The Third Epistle of John was addressed to Gaius, the name of several esteemed and honored saints in the New Testament.
Two special distinctive lessons come to us from his life. The first is the converse of the last lesson in the Second Epistle, viz the duty and the glory of a true Christian hospitality. What higher commendation can be given to a Christian business man than this. “Beloved thou doest faithfully whatsoever thou doest to the brethren and to strangers, which have borne witness of thy charity before the Church. Whom, if thou bring forward on their journey after a godly sort thou shalt do well. Because for His name’s sake they went forth taking nothing of the Gentiles. We therefore ought to receive such that we might be fellow helpers to the truth.

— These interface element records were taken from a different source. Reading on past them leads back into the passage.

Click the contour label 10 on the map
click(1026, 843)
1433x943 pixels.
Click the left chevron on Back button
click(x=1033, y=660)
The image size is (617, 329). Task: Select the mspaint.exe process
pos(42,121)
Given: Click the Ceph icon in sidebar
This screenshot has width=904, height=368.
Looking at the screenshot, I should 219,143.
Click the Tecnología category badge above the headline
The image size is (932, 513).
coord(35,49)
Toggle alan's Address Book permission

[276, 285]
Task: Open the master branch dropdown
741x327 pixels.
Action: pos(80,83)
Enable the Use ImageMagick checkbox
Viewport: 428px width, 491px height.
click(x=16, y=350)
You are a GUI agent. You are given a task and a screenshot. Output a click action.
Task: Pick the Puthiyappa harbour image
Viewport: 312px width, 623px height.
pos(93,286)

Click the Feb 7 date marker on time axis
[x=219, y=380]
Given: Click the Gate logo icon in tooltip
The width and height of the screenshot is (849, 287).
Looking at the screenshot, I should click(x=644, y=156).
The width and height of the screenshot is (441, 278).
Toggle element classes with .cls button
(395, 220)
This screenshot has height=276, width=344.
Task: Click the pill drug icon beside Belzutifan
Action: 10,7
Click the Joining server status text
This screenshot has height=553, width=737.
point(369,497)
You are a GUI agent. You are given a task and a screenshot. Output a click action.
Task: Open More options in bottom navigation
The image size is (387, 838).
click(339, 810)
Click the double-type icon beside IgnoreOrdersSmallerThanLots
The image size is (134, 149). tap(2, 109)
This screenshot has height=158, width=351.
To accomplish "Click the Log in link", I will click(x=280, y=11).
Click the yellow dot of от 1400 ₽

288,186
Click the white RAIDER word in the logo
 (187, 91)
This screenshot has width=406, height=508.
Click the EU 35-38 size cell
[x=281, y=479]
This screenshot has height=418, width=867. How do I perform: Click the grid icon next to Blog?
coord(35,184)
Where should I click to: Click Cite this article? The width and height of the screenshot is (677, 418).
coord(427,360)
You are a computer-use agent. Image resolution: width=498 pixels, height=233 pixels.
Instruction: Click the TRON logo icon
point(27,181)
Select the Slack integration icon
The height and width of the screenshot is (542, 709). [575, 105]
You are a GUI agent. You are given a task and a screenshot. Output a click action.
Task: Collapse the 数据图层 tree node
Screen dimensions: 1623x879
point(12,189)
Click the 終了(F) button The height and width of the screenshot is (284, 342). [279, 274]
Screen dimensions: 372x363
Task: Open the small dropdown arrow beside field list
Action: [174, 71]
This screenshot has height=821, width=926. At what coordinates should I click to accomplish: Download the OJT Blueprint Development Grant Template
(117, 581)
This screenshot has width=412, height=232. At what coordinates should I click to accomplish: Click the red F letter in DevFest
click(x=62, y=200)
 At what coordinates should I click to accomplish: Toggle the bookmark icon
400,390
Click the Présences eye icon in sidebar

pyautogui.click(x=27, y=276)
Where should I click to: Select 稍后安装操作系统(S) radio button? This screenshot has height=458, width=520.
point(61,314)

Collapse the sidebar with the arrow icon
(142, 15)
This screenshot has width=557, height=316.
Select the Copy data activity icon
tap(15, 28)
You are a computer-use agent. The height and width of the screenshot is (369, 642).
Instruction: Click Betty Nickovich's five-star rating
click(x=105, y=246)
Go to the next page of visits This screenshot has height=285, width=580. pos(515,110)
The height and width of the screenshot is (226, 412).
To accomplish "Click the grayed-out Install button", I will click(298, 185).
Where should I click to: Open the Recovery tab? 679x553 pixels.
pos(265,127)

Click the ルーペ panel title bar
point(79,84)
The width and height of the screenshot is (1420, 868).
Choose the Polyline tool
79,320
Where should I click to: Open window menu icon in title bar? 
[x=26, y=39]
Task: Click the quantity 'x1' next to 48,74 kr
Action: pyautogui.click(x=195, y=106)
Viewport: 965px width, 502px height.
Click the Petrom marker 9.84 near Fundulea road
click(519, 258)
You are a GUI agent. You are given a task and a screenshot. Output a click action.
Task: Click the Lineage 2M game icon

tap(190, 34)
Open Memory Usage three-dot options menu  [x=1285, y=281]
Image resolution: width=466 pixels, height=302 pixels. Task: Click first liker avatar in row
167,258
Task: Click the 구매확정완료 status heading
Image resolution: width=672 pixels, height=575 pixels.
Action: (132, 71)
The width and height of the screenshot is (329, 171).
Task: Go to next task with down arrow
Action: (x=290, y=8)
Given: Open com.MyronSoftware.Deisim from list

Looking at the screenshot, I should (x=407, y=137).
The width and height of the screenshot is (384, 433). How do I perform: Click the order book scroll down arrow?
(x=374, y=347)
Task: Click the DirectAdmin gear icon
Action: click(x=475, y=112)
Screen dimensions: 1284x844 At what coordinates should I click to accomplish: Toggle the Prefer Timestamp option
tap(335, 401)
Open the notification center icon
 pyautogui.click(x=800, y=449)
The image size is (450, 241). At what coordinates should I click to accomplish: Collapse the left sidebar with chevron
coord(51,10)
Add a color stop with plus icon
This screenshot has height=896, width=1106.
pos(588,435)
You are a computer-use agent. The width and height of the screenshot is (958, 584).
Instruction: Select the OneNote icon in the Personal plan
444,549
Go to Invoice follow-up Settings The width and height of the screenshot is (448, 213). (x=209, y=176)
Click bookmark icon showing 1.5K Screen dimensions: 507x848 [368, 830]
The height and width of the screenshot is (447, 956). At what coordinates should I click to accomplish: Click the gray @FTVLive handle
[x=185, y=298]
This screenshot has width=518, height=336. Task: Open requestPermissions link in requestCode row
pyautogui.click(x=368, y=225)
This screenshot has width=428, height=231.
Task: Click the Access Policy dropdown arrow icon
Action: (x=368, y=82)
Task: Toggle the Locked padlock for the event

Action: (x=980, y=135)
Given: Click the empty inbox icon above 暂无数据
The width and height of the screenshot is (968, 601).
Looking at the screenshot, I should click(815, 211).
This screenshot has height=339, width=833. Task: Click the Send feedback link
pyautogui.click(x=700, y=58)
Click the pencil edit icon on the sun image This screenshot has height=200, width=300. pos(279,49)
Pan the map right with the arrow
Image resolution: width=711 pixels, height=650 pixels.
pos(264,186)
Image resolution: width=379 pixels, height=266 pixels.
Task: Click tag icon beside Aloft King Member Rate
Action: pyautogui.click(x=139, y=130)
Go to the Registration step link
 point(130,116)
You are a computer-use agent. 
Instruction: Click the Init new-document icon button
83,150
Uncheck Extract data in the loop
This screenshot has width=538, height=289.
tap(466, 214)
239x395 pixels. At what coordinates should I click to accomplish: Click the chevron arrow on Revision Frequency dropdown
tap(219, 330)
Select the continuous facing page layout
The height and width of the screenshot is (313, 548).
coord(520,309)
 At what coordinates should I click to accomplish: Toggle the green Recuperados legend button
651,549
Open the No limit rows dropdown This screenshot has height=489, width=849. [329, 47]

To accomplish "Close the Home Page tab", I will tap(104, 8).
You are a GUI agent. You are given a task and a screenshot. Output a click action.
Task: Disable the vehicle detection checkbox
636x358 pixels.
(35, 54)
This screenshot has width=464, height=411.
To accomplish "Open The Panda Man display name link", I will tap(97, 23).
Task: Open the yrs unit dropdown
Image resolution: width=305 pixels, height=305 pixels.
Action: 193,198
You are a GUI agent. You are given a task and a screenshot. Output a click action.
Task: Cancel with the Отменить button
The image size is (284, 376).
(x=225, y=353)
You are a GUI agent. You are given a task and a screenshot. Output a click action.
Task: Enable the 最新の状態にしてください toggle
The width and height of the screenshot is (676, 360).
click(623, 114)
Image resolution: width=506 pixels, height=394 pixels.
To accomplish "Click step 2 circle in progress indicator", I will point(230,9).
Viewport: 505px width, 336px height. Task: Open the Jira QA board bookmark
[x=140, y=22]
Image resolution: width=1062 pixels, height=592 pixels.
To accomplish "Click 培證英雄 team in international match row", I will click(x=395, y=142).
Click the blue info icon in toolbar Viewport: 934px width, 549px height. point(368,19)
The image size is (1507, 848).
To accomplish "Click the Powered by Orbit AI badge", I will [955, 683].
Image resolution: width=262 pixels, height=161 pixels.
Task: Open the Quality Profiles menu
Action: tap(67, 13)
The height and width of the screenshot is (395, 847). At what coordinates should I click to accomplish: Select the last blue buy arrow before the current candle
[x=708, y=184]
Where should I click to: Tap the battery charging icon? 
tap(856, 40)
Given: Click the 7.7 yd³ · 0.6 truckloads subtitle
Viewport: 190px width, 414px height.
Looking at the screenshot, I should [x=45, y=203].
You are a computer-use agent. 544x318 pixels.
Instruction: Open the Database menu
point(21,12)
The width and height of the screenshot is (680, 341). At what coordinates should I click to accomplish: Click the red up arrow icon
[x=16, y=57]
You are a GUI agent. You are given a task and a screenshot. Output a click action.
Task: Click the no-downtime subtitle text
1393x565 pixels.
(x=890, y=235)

The second special teaching of this letter is the prayer of the Apostle for his friend, for his physical health and temporal prosperity, recognizing both as among God’s blessings for his children and connecting both in a very practical and instructive way with His spiritual condition and welfare. Here we touch a great theme and one that is elsewhere more fully discussed. Meanwhile it is very sweet in the last of the letters of the latest of the Apostles to find this inspired prayer pointing surely to the gracious will of our dear Lord for every one of his faithful children. “Beloved, I pray above all things, that thou mayest be in health and prosper even as thy soul prospereth.”